* [BRIEF] Only the lines with "computer" in the entries below belong in the answer; please copy them.

- - - - -

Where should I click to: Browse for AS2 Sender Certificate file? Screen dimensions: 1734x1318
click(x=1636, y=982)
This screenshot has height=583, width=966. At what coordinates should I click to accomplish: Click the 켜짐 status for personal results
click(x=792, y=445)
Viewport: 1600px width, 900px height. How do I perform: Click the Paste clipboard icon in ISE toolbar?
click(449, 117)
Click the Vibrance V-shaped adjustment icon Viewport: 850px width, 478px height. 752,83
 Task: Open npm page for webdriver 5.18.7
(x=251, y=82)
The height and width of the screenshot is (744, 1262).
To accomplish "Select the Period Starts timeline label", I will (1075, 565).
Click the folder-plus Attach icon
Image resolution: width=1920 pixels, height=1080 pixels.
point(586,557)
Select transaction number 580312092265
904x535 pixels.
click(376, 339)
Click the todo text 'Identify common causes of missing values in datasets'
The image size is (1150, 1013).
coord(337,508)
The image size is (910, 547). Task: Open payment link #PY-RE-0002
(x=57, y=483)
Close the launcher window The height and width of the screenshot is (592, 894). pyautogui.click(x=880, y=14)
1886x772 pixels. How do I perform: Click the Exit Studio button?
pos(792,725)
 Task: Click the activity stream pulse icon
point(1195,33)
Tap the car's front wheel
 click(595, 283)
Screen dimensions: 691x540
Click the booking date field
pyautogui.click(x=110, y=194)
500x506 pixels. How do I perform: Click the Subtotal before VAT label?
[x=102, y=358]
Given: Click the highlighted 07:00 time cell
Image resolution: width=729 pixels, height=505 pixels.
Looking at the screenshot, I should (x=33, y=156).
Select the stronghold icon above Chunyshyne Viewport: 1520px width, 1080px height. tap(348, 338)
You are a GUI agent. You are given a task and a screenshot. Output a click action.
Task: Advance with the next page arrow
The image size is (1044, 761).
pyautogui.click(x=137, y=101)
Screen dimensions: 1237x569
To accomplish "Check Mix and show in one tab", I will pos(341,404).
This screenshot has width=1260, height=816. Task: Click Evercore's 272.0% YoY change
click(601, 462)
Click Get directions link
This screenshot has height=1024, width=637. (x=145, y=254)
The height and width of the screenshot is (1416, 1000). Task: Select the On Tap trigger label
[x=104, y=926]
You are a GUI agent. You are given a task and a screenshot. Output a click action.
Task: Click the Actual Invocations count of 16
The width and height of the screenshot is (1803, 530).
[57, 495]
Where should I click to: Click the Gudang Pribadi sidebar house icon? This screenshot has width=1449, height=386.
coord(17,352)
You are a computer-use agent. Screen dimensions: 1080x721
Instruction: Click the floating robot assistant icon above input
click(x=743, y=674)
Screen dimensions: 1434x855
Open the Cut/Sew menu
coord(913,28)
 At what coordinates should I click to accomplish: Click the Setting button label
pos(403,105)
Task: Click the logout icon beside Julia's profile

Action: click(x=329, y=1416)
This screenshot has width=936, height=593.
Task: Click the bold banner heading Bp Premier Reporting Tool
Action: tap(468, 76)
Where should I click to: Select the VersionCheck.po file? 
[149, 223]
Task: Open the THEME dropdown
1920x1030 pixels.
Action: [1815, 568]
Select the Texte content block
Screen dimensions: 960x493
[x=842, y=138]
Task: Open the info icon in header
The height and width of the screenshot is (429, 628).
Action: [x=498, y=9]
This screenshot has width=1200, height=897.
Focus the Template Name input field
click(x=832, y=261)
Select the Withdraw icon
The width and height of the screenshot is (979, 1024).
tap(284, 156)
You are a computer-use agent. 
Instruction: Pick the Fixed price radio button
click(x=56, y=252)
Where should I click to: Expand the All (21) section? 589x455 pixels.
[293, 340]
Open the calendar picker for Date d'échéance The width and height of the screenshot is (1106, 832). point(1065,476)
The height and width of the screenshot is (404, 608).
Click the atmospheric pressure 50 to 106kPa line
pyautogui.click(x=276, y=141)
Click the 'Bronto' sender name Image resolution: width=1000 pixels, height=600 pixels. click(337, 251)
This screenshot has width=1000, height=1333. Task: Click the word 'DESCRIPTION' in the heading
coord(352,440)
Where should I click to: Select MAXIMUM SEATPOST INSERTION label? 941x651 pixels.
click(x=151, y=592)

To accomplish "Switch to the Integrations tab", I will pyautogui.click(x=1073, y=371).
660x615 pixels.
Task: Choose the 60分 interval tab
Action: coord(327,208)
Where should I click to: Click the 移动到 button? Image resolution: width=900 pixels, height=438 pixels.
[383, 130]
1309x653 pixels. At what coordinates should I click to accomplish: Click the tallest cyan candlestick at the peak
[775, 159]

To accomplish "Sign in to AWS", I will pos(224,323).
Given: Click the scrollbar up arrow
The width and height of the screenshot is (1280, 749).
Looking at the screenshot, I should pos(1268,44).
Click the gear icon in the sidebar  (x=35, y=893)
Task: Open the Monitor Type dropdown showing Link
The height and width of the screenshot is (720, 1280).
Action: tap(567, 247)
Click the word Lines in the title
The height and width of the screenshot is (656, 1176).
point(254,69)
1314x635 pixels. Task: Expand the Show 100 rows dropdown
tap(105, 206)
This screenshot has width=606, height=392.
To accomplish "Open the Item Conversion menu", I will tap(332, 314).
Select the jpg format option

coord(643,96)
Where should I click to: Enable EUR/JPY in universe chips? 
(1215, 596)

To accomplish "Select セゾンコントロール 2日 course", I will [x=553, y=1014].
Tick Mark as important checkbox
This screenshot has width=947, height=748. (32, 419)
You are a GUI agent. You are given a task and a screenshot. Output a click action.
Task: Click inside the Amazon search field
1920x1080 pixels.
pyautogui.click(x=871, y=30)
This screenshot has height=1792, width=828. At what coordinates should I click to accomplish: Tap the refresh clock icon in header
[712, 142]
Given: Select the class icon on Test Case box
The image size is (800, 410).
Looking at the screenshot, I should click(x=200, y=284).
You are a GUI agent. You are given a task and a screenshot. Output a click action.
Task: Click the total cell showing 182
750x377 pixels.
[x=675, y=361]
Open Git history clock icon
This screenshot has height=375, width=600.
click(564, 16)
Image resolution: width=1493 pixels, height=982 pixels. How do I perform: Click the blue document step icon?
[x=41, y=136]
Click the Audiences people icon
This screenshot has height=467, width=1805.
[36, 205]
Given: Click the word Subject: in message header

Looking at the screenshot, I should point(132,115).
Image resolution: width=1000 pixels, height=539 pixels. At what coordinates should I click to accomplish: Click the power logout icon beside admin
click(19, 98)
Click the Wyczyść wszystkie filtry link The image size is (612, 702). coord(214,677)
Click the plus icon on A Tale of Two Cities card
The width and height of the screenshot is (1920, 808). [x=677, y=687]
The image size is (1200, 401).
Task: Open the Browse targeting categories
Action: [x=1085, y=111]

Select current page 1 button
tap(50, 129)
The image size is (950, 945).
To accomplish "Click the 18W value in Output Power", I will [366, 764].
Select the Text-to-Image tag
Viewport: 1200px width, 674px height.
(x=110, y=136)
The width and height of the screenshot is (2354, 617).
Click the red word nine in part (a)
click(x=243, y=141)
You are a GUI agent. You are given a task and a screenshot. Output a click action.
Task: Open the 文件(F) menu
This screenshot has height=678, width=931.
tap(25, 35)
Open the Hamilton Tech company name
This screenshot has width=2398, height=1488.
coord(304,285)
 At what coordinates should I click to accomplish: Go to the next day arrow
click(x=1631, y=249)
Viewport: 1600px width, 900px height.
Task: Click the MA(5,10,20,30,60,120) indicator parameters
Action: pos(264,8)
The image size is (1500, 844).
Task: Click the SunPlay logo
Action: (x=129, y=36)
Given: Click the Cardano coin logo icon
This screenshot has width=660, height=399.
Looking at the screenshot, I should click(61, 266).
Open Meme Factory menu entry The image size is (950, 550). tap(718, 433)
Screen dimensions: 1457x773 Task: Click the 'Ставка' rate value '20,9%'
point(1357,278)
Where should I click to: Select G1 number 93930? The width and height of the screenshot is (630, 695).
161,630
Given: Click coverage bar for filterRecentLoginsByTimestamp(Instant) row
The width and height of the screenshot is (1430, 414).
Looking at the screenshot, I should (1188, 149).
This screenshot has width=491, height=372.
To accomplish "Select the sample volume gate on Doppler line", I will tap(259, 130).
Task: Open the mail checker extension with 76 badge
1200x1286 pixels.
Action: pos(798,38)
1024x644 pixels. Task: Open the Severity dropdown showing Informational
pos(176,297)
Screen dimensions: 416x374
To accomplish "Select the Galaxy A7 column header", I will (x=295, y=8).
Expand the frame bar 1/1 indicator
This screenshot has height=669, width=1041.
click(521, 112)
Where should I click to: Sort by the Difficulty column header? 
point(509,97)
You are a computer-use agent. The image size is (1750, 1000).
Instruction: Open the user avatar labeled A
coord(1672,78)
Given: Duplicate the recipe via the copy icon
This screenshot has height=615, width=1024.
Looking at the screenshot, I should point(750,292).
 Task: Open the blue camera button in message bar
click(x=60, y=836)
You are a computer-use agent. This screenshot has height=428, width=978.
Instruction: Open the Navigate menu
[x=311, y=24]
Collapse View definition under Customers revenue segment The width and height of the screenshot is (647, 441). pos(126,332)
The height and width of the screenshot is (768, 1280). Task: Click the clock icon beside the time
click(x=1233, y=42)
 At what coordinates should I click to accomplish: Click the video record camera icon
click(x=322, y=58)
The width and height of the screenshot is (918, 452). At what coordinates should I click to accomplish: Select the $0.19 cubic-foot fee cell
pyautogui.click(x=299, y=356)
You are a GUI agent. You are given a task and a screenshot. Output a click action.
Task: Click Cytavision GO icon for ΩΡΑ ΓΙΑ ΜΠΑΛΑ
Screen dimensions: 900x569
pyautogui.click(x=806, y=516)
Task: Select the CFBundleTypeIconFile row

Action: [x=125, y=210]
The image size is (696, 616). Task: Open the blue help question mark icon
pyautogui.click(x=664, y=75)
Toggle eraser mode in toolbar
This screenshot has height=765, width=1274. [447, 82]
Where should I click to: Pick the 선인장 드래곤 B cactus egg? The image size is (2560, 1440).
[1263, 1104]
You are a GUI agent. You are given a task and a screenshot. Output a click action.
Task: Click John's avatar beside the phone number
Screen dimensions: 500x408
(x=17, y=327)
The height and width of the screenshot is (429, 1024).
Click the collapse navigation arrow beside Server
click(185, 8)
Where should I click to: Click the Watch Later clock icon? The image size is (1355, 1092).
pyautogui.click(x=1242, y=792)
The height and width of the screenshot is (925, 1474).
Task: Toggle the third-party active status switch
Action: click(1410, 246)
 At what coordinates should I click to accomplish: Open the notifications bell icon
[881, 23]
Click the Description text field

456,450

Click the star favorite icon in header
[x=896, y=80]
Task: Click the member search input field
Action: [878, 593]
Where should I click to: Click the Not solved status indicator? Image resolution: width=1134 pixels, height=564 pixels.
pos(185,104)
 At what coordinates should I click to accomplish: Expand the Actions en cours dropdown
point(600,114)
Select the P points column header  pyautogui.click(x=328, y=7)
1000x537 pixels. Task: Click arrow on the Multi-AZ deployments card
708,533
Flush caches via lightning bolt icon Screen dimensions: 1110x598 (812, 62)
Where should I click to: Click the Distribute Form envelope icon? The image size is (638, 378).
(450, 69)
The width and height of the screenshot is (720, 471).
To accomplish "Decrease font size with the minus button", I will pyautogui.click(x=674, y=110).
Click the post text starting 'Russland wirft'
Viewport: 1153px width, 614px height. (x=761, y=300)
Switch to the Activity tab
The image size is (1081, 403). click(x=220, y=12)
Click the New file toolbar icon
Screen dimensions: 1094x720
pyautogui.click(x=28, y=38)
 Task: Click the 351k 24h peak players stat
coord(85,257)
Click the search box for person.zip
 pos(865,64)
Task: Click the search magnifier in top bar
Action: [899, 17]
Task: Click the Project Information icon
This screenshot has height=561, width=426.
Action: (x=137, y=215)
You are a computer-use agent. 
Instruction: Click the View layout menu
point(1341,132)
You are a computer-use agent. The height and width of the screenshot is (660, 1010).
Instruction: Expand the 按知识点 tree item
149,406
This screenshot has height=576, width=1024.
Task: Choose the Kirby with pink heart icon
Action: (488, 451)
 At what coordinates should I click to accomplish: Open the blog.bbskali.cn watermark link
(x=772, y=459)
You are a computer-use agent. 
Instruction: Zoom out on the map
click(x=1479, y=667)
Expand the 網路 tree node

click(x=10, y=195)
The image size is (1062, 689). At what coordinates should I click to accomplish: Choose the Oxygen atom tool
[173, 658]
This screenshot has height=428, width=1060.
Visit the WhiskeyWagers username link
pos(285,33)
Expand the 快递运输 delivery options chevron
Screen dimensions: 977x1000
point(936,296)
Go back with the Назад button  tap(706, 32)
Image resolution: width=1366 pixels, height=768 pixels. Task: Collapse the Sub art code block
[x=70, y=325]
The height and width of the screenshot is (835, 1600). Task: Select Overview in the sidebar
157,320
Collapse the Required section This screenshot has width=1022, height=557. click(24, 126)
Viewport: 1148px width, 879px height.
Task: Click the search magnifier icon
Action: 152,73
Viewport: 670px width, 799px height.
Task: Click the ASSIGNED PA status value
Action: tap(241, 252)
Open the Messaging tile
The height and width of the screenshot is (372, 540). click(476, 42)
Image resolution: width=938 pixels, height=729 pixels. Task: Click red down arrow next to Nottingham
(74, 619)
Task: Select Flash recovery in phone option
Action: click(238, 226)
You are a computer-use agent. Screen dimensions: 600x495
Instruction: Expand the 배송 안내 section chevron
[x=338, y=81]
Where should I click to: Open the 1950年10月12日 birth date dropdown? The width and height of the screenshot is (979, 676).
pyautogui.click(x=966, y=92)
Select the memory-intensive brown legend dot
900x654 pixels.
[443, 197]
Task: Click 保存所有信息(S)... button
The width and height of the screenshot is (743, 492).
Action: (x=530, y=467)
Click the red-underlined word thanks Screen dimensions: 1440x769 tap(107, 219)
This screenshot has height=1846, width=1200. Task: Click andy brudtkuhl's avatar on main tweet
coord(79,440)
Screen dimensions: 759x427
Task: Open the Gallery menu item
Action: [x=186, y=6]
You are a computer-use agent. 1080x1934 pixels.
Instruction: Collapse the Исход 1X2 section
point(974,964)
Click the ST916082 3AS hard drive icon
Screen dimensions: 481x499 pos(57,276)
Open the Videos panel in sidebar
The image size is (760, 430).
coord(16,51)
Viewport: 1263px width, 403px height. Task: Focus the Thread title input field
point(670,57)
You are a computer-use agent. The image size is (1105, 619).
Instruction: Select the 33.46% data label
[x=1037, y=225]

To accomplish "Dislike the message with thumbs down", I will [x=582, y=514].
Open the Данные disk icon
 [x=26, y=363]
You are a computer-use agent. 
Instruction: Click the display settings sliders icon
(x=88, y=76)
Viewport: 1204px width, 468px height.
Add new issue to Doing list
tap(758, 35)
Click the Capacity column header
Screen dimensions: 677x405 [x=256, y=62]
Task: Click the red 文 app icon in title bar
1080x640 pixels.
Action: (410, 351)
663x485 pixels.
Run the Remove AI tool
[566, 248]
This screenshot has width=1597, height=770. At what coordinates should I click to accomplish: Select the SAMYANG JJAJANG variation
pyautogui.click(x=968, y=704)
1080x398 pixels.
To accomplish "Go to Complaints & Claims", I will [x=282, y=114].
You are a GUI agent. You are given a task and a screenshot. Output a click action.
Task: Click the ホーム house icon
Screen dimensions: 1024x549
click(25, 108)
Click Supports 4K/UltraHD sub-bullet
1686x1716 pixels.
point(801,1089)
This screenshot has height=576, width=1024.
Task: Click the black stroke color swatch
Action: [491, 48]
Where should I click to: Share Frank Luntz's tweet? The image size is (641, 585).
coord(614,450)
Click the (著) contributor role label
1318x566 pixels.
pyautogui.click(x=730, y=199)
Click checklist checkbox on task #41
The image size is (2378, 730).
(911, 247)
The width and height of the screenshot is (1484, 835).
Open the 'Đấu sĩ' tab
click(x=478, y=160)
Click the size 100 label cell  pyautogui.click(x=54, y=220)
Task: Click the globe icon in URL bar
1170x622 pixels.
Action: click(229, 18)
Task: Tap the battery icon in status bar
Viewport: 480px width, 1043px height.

- - - - -

* [EXERCISE ANSWER]
You are a computer-use agent. Screen dimensions: 1080x721
You are a computer-use agent. 
You are a computer-use agent. The image size is (1750, 1000).
You are a computer-use agent. This screenshot has height=428, width=978.
You are a computer-use agent. 
You are a computer-use agent. The height and width of the screenshot is (660, 1010).
You are a computer-use agent. 
You are a computer-use agent. Screen dimensions: 600x495
You are a computer-use agent. 1080x1934 pixels.
You are a computer-use agent. The image size is (1105, 619).
You are a computer-use agent. 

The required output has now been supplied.